AZD1222 US Phase III trial met primary efficacy endpoint in preventing COVID-19 at interim analysis
[Press release. Via Johns Hopkins.] The trial included more than 32,000 participants in Chile, Peru, and the US, including 21,583 who received at least one dose of the vaccine. The press release reports an overall efficacy of 79% against any COVID-19 disease among all age groups and 80% efficacy for adults aged 65 years and older. Additionally, the press release describes 100% efficacy against severe disease and hospitalization. AstraZeneca explicitly noted that an independent review of the safety data “found no increased risk of thrombosis or events characterised by thrombosis” associated with the vaccine.
Efficacy of the ChAdOx1 nCoV-19 Covid-19 Vaccine against the B.1.351 Variant [AstraZeneca]
Between June 24 and November 9, 2020, we enrolled 2026 HIV-negative adults (median age, 30 years); 1010 and 1011 participants received at least one dose of placebo or vaccine, respectively. Both the pseudovirus and the live-virus neutralization assays showed greater resistance to the B.1.351 variant in serum samples obtained from vaccine recipients than in samples from placebo recipients. In the primary end-point analysis, mild-to-moderate Covid-19 developed in 23 of 717 placebo recipients (3.2%) and in 19 of 750 vaccine recipients (2.5%), for an efficacy of 21.9% (95% confidence interval [CI], −49.9 to 59.8). Among the 42 participants with Covid-19, 39 cases (92.9%) were caused by the B.1.351 variant; vaccine efficacy against this variant, analyzed as a secondary end point, was 10.4% (95% CI, −76.8 to 54.8). A two-dose regimen of the ChAdOx1 nCoV-19 vaccine did not show protection against mild-to-moderate Covid-19 due to the B.1.351 variant.

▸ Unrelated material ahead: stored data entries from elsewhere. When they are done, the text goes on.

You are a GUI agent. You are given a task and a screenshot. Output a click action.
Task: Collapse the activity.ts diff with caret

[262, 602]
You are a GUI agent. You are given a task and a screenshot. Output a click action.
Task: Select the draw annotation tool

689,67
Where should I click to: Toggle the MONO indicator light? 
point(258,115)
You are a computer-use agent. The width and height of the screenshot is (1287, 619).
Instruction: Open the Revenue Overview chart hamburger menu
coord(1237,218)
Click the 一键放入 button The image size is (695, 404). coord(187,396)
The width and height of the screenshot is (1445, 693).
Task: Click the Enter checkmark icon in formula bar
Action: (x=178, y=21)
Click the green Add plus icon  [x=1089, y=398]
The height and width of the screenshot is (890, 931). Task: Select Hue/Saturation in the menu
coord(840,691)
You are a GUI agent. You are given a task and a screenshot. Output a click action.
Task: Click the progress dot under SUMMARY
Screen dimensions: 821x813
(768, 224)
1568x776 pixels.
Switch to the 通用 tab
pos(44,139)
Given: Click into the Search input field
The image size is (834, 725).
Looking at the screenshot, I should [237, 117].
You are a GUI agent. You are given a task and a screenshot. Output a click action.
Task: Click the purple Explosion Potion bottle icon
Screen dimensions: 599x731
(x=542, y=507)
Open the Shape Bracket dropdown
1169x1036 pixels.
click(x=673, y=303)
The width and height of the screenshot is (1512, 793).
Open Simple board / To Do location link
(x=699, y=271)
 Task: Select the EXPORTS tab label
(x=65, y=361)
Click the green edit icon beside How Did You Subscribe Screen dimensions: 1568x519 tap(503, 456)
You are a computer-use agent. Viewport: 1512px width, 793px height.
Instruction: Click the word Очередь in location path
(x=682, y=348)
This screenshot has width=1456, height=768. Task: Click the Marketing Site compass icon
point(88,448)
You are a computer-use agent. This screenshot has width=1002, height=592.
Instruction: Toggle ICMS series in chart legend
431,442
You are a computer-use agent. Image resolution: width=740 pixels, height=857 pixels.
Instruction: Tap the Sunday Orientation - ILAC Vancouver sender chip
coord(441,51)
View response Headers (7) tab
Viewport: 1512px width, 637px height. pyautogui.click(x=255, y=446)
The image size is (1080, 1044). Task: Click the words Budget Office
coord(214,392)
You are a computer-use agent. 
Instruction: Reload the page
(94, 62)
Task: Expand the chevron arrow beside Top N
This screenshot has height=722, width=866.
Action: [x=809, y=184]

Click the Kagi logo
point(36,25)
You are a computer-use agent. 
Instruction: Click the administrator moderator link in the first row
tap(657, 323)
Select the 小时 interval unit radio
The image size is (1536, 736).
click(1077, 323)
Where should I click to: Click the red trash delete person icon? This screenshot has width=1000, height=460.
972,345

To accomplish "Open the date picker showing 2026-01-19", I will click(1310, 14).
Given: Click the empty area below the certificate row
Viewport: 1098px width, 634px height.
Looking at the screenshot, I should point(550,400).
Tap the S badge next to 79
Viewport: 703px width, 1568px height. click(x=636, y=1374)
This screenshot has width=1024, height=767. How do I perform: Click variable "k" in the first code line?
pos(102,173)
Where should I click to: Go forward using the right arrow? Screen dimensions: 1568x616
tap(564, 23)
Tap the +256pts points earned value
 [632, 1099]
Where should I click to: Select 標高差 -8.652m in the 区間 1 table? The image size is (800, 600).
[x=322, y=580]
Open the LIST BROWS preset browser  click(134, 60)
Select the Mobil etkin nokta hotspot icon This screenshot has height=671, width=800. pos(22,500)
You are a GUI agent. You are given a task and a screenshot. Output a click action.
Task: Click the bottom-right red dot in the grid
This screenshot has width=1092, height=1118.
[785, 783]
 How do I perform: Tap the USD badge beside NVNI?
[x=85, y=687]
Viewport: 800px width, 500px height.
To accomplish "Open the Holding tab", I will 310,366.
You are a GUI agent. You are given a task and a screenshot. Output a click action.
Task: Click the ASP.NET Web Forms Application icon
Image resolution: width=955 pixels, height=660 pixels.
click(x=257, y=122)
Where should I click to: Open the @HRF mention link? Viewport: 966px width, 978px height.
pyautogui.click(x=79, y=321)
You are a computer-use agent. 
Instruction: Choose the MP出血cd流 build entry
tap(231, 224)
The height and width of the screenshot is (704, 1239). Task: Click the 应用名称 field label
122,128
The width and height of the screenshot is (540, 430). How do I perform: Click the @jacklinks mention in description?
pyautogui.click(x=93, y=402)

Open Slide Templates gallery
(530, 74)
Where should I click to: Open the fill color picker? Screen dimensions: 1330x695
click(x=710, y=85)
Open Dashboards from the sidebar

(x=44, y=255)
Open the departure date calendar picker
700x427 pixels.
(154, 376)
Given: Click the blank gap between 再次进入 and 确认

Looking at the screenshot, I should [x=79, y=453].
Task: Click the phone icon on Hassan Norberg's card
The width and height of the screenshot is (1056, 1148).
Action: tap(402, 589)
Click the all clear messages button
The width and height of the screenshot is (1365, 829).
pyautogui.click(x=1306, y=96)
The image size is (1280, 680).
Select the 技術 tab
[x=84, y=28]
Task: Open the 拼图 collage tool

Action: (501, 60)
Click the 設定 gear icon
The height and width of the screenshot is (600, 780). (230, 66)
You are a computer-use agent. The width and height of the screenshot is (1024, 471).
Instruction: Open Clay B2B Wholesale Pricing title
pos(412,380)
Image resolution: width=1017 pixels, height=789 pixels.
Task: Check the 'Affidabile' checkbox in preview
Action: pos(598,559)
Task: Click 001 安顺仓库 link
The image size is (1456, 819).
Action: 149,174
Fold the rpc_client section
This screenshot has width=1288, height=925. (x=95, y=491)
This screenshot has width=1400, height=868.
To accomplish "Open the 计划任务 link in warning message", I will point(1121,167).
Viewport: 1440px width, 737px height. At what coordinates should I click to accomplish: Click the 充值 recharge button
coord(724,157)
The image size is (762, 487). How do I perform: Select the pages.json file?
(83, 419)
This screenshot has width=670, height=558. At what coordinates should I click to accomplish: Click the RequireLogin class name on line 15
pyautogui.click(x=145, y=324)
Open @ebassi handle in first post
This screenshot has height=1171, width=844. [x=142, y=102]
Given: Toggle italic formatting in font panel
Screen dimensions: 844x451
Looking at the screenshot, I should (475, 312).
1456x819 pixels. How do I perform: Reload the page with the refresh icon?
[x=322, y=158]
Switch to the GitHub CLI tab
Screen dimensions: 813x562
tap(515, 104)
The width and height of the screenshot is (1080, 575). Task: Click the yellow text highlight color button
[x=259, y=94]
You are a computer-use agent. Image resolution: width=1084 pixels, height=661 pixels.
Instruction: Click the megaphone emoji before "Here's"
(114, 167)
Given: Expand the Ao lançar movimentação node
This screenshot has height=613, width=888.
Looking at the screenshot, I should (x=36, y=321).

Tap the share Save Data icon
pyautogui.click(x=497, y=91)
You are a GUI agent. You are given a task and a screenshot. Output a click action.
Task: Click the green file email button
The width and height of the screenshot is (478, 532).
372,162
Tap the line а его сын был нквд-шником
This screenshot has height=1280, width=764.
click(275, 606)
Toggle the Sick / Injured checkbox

Longitudinal analysis of humoral immunity against SARS-CoV-2 Spike in convalescent individuals up to 8 months post-symptom onset
[Preprint.] Since the absence of antibodies does not equate to absence of immune memory, we sought to determine the presence of SARS-CoV-2-specific memory B cells in COVID-19 convalescent patients. In this study, we report on the evolution of the overall humoral immune responses on 101 blood samples obtained from 32 COVID-19 convalescent patients between 16 and 233 days post-symptom onset. Our observations indicate that anti-Spike and anti-RBD IgM in plasma decay rapidly, whereas the reduction of IgG is less prominent. The number of IgG+ memory B cells remain stable for up to 8 months after symptoms onset.
Filtering Facepiece Respirator (N95 Respirator) Reprocessing: A Systematic Review
A search of PubMed and EMBASE (through January 31, 2021) was completed for 5 types of respirator-decontaminating processes. Forty-two studies were included that examined 65 total types of masks. All were laboratory studies (no clinical trials), and 2 evaluated respirator performance and fit with actual clinical use of N95 respirators. Ultraviolet germicidal irradiation, vaporized hydrogen peroxide, moist heat, and microwave-generated steam processing effectively sterilized N95 respirators and retained filtration performance. Ultraviolet irradiation and vaporized hydrogen peroxide damaged respirators the least. More research is needed on decontamination effectiveness for SARS-CoV-2 because few studies specifically examined this pathogen.